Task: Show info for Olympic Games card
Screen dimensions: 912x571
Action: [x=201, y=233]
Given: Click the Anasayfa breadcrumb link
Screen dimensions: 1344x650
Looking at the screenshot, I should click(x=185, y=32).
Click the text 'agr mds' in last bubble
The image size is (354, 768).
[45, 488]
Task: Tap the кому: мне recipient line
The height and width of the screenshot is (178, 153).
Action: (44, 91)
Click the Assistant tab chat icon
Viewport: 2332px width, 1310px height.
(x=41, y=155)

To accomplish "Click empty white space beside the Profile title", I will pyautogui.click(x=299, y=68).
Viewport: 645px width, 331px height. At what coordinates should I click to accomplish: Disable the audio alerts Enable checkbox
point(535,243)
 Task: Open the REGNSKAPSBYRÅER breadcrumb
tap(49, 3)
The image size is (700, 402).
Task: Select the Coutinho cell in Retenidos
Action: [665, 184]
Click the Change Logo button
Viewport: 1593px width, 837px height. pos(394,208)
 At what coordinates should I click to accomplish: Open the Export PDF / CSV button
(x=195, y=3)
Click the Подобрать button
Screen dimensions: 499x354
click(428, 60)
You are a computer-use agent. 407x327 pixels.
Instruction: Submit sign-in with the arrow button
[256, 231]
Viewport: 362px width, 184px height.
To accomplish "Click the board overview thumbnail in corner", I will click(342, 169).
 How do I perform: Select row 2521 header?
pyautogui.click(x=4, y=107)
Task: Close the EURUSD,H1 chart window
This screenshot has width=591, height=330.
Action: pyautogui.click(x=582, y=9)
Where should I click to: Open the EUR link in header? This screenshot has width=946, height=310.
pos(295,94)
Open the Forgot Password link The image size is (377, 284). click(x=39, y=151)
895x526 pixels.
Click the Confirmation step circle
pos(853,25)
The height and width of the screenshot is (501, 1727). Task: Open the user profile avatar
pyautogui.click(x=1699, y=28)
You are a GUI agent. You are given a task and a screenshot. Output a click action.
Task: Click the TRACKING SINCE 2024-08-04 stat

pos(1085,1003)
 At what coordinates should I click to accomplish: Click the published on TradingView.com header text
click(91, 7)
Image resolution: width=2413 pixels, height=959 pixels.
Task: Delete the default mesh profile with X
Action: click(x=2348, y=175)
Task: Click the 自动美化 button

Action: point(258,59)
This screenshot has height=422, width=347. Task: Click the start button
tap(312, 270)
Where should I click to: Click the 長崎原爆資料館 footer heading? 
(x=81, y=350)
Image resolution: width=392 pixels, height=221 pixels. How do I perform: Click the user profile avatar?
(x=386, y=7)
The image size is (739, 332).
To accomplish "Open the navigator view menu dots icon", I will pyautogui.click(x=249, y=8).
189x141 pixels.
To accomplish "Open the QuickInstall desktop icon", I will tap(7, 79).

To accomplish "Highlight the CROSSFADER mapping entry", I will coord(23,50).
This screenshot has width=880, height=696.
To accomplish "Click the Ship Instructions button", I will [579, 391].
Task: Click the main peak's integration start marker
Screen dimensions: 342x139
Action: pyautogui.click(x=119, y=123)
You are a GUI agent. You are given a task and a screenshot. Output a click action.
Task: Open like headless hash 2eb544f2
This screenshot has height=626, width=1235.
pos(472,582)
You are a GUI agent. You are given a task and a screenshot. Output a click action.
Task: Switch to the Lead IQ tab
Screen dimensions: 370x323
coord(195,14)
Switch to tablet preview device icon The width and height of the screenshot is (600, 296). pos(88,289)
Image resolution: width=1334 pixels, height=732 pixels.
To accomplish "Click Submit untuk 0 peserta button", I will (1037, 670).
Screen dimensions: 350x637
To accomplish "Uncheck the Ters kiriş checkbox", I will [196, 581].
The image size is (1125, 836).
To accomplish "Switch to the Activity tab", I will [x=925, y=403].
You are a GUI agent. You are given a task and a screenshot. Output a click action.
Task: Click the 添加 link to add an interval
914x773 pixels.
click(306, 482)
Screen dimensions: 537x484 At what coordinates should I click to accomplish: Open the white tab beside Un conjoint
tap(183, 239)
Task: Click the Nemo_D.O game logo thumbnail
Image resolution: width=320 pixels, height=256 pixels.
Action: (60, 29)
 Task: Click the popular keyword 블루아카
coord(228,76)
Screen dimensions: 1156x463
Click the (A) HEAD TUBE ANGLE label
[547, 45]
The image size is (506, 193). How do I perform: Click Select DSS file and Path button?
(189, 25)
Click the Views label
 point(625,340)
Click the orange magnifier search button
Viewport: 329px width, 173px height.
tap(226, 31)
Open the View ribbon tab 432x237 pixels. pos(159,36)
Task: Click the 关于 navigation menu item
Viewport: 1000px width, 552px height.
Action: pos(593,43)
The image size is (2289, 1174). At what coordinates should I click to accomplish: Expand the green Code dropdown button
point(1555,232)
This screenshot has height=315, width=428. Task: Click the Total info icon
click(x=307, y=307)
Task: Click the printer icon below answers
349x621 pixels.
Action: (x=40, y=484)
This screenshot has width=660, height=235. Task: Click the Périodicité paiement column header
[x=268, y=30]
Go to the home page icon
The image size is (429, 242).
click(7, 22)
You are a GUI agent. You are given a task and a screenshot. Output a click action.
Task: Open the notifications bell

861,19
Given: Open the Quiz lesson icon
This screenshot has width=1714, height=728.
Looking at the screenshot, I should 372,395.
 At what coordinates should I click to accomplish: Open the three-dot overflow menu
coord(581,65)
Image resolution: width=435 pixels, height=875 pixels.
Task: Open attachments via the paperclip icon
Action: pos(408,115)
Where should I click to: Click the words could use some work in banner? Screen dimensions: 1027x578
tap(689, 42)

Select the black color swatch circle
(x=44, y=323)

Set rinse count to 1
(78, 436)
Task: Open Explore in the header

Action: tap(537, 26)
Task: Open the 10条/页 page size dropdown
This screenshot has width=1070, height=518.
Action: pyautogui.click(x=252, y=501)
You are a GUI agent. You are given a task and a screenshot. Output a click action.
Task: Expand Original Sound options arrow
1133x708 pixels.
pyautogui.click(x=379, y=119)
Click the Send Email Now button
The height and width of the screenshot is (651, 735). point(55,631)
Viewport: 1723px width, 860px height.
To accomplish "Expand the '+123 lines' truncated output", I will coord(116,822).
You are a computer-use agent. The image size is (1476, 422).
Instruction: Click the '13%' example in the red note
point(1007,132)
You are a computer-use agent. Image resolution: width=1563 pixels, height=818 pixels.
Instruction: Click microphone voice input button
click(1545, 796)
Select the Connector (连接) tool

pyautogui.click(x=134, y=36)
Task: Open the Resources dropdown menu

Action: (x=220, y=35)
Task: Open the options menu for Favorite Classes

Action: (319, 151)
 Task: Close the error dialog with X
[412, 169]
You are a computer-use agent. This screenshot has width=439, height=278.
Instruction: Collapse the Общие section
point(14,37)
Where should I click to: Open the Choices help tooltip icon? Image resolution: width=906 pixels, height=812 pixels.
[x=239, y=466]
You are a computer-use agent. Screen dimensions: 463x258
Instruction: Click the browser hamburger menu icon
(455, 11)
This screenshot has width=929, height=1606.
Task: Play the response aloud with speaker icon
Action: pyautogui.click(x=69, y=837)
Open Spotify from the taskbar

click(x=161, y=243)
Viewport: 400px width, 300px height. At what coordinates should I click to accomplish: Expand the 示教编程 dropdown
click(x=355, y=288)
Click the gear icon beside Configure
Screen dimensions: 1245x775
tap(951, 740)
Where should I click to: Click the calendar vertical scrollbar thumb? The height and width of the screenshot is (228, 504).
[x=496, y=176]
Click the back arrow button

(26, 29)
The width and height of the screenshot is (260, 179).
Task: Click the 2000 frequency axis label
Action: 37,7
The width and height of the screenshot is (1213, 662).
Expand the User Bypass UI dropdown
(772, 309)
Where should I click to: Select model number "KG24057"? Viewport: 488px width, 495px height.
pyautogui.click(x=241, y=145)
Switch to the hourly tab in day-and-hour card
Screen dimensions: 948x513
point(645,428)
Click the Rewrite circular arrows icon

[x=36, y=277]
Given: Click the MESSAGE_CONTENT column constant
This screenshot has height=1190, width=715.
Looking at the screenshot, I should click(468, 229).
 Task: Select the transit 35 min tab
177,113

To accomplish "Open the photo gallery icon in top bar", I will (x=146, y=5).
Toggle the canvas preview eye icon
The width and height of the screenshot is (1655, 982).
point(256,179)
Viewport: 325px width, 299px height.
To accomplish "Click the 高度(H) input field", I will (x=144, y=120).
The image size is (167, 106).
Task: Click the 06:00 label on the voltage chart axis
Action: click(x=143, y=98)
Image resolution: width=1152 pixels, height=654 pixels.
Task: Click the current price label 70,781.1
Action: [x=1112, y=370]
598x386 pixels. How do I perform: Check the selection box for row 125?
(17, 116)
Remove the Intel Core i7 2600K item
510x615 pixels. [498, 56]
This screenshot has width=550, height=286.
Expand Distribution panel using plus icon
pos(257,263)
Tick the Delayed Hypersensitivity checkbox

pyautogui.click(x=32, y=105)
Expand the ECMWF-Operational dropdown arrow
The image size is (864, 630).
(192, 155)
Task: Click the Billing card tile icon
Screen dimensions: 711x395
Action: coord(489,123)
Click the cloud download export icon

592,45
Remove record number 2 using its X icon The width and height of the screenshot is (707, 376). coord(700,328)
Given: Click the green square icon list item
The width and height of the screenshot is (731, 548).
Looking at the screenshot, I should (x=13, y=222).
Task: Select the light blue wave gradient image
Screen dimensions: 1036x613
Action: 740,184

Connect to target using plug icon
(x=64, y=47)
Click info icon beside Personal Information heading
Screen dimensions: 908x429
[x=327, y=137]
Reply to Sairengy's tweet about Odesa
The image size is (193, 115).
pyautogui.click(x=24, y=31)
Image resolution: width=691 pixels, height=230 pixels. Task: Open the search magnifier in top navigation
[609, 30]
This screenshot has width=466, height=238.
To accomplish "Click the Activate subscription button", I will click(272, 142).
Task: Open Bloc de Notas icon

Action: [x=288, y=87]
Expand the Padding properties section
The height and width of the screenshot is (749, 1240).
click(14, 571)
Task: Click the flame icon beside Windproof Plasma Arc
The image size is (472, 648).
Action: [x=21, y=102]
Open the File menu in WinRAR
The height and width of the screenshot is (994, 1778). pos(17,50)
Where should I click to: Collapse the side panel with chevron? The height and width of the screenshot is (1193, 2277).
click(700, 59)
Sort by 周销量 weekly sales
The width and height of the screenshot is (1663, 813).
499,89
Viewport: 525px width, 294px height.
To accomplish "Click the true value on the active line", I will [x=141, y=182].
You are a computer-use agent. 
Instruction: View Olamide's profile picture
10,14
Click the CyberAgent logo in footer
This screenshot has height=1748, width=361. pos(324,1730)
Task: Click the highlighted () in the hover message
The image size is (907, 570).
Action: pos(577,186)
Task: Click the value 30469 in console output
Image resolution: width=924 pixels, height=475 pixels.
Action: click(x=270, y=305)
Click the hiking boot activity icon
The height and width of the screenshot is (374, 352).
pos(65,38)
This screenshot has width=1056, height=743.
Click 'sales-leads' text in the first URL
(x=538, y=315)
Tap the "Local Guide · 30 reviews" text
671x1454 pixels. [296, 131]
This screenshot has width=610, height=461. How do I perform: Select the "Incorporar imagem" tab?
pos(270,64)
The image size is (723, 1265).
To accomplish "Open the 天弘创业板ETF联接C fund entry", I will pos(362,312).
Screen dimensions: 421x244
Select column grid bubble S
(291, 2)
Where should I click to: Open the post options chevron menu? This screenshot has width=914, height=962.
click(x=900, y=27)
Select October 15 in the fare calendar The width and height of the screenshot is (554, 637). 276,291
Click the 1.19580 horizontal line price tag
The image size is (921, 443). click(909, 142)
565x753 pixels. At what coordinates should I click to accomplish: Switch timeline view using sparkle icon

------------------------

* **Directive**
Output the data from the line containing "Screen dimensions: 421x244" through the end, both ends included, as a Markdown table with the columns Row and Line. Number each line and leave out blank lines.

* **Full solution**
| Row | Line |
|---|---|
| 1 | Screen dimensions: 421x244 |
| 2 | Select column grid bubble S |
| 3 | (291, 2) |
| 4 | Where should I click to: Open the post options chevron menu? This screenshot has width=914, height=962. |
| 5 | click(x=900, y=27) |
| 6 | Select October 15 in the fare calendar The width and height of the screenshot is (554, 637). 276,291 |
| 7 | Click the 1.19580 horizontal line price tag |
| 8 | The image size is (921, 443). click(909, 142) |
| 9 | 565x753 pixels. At what coordinates should I click to accomplish: Switch timeline view using sparkle icon |